Review objectives/questions: The objective of the review is to evaluate the effectiveness of Mohs micrographic surgery on the mortality, recurrence and quality of life of patients with nonmelanoma skin cancers when compared with other treatment modalities.


Specifically, it aims to examine the effectiveness of Mohs micrographic surgery compared with other treatment modalities such as excisional surgery, curettage and electrodessication and radiation therapy, as well as nonsurgical/chemotherapeutic interventions such as topical 5-fluorouracil and imiquimod immunotherapy in the management of nonmelanoma skin cancers.


Article Content


Nonmelanoma skin cancers (NMSCs), also known as keratinocytic skin cancers constitute the most common malignancy in the United States and the world.1 It has been estimated that about 3.5 million of these cancers are diagnosed every year in the United States alone - 2.8 million basal cell carcinomas (BCCs) and 700,000 squamous cell carcinomas1 (SCCs), which are the two most common subtypes of NMSCs. Other subtypes of this group of cancers include cutaneous lymphomas, adnexal tumors, Merkel cell carcinomas and other rare primary cutaneous neoplasms.2 Although grouped together, BCCs and SCCs have clear differences relating to their cause, pathogenesis, clinical course and management.

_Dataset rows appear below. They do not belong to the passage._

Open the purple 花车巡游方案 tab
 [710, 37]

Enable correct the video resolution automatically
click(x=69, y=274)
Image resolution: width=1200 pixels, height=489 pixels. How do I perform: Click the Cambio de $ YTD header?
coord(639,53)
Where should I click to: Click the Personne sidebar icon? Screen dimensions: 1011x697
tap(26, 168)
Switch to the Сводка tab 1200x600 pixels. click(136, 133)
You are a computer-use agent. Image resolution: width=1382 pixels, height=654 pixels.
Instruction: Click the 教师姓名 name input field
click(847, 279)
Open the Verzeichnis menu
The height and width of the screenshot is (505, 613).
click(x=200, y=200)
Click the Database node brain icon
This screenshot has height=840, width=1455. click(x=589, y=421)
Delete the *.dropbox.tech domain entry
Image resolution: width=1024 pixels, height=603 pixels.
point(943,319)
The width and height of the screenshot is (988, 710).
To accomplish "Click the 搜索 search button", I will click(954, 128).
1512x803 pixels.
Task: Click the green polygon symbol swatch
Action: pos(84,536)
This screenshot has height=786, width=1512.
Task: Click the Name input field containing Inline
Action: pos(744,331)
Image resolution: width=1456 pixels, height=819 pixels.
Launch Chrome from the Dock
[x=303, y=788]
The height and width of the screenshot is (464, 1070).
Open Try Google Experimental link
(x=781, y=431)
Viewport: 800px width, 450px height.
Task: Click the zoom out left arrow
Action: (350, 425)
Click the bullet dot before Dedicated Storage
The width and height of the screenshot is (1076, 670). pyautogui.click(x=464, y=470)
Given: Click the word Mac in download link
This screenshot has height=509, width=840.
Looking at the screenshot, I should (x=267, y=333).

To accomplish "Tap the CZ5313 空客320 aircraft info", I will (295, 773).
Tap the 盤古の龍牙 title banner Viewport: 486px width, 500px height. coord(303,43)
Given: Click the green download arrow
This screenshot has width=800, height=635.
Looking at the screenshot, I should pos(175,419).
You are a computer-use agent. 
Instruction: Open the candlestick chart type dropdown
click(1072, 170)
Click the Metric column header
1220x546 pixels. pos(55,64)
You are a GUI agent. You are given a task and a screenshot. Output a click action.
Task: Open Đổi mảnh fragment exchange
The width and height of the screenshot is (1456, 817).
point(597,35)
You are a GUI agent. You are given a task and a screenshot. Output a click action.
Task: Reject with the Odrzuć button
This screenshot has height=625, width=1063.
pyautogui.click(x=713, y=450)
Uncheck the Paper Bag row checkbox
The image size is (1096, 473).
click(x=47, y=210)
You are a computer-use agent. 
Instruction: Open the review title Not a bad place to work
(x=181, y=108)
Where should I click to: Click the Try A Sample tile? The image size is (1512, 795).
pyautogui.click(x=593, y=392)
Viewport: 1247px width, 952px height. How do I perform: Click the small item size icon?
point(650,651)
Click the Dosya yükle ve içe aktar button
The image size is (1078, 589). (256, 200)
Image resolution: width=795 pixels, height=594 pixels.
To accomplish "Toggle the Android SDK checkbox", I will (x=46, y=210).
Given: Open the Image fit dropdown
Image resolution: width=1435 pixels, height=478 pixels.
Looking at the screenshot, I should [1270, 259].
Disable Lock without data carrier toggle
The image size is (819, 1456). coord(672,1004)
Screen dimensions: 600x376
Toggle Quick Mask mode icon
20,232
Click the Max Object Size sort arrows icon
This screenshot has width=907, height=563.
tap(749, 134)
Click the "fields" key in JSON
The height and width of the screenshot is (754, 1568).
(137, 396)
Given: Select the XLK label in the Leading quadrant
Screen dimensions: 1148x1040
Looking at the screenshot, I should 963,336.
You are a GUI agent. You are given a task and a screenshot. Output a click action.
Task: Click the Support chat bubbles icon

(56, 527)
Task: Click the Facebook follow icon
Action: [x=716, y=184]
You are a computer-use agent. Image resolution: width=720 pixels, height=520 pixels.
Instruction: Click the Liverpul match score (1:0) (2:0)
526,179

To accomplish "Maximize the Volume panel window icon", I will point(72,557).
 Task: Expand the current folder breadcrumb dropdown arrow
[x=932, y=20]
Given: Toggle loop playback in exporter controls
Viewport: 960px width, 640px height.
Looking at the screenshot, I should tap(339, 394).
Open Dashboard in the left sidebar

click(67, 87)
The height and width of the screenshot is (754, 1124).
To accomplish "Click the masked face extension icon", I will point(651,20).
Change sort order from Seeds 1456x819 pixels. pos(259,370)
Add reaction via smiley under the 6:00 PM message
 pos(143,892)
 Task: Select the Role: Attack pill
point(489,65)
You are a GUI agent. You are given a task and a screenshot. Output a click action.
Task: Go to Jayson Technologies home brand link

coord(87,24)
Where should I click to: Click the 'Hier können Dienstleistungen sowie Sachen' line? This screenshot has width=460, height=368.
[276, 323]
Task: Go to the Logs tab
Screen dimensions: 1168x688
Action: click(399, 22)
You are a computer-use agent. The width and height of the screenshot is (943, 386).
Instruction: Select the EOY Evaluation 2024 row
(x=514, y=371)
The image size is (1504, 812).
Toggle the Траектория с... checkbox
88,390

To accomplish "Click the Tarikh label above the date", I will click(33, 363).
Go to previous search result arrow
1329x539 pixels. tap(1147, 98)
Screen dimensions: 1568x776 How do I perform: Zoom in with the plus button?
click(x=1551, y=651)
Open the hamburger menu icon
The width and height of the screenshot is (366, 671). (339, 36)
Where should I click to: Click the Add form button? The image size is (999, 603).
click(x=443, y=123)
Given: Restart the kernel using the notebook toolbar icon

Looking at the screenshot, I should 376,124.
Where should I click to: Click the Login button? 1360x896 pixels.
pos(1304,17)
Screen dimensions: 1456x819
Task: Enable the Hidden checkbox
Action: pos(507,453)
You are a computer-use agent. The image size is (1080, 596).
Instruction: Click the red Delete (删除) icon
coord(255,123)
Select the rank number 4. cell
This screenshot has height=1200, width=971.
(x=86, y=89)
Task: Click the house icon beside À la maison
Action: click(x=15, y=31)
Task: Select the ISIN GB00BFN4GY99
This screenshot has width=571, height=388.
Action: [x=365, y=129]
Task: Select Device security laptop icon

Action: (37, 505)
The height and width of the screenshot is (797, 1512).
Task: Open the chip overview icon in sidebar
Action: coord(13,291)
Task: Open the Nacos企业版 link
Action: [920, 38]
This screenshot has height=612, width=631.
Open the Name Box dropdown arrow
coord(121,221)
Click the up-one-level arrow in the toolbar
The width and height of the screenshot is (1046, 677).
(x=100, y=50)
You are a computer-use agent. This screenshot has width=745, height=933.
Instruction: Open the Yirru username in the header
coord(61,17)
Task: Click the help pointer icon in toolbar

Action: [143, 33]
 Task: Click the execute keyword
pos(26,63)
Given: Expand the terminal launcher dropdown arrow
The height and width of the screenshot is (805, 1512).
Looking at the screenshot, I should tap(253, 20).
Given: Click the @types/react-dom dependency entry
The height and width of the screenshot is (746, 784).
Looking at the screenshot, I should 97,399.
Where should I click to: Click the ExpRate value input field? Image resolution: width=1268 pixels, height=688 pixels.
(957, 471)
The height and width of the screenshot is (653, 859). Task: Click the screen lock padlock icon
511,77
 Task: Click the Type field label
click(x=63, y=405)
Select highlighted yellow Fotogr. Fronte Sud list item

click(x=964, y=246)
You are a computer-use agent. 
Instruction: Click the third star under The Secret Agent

Incidence rates of these cancers are known to be on the rise in many countries. Currently, BCCs, the most common type of NMSCs, account for up to 80% of cases, with an incidence ranging from as low as 47.4 in women from Scotland to 1541 in men from Australia per 100,000 individuals.2,3 Squamous cell carcinomas are the second most common type of NMSC: its incidence per 100,000 individuals ranges from 5.3 in women from Germany to 772 in men from Australia.2 Although the reason for the increased incidence is unclear, it may be linked to increased sun-seeking behaviors,4 and increased patient and physician awareness of the disease, in addition to improved medical coding. By contrast, mortality rates have declined because of increased public education on sun protection and enhanced clinical management;5 however, it remains a relevant patient-centered outcome in cancer management. Basal cell carcinoma is characterized by local invasiveness and destruction which is associated with significant morbidity.6 Squamous cell carcinoma on the other hand has a high metastatic potential and is therefore responsible for the majority of deaths from NMSCs. In addition, these cancers are associated with high recurrence rates and an increased risk of transformation to melanoma.7


Risk factors include exposure to ultraviolet radiation (UVA and UVB), artificial tanning, being fair skinned, having precancerous skin conditions such as actinic keratosis and Bowen's disease, being an older white male, having a history of sun burns or fragile skin, having inherited syndromes such as nevoid BCC syndrome, certain medications, immunosuppression, being infected with the human papilloma virus and having a previous history of radiotherapy.8 Although they are rarely life threatening and highly curable, NMSCs are associated with significant disfigurement when not diagnosed and treated in a timely manner because they frequently affect the head, face and neck region, which are highly visible parts of the body, leading to potentially influential effects in terms of social stigma and the patient's self-esteem.


The primary aim of treatment is to achieve complete extirpation or destruction of the lesion, whereas achieving a good and acceptable cosmetic outcome is an important secondary goal. Choice of treatment depends on several factors, including the clinical and histological nature, size, and site of the lesion; presence of other comorbidities; expertise; and availability and affordability of treatment. Treatment modalities for NMSC include medical and surgical approaches. Medical interventions that have been used successfully include topical 5-fluorouracil, cisplatin, imiquimod, photodynamic therapy with 5-aminolevulinic acid and radiotherapy.8,9 Surgical therapies include surgical excision, curettage with electrodessication, cryotherapy and Mohs micrographic surgery (MMS).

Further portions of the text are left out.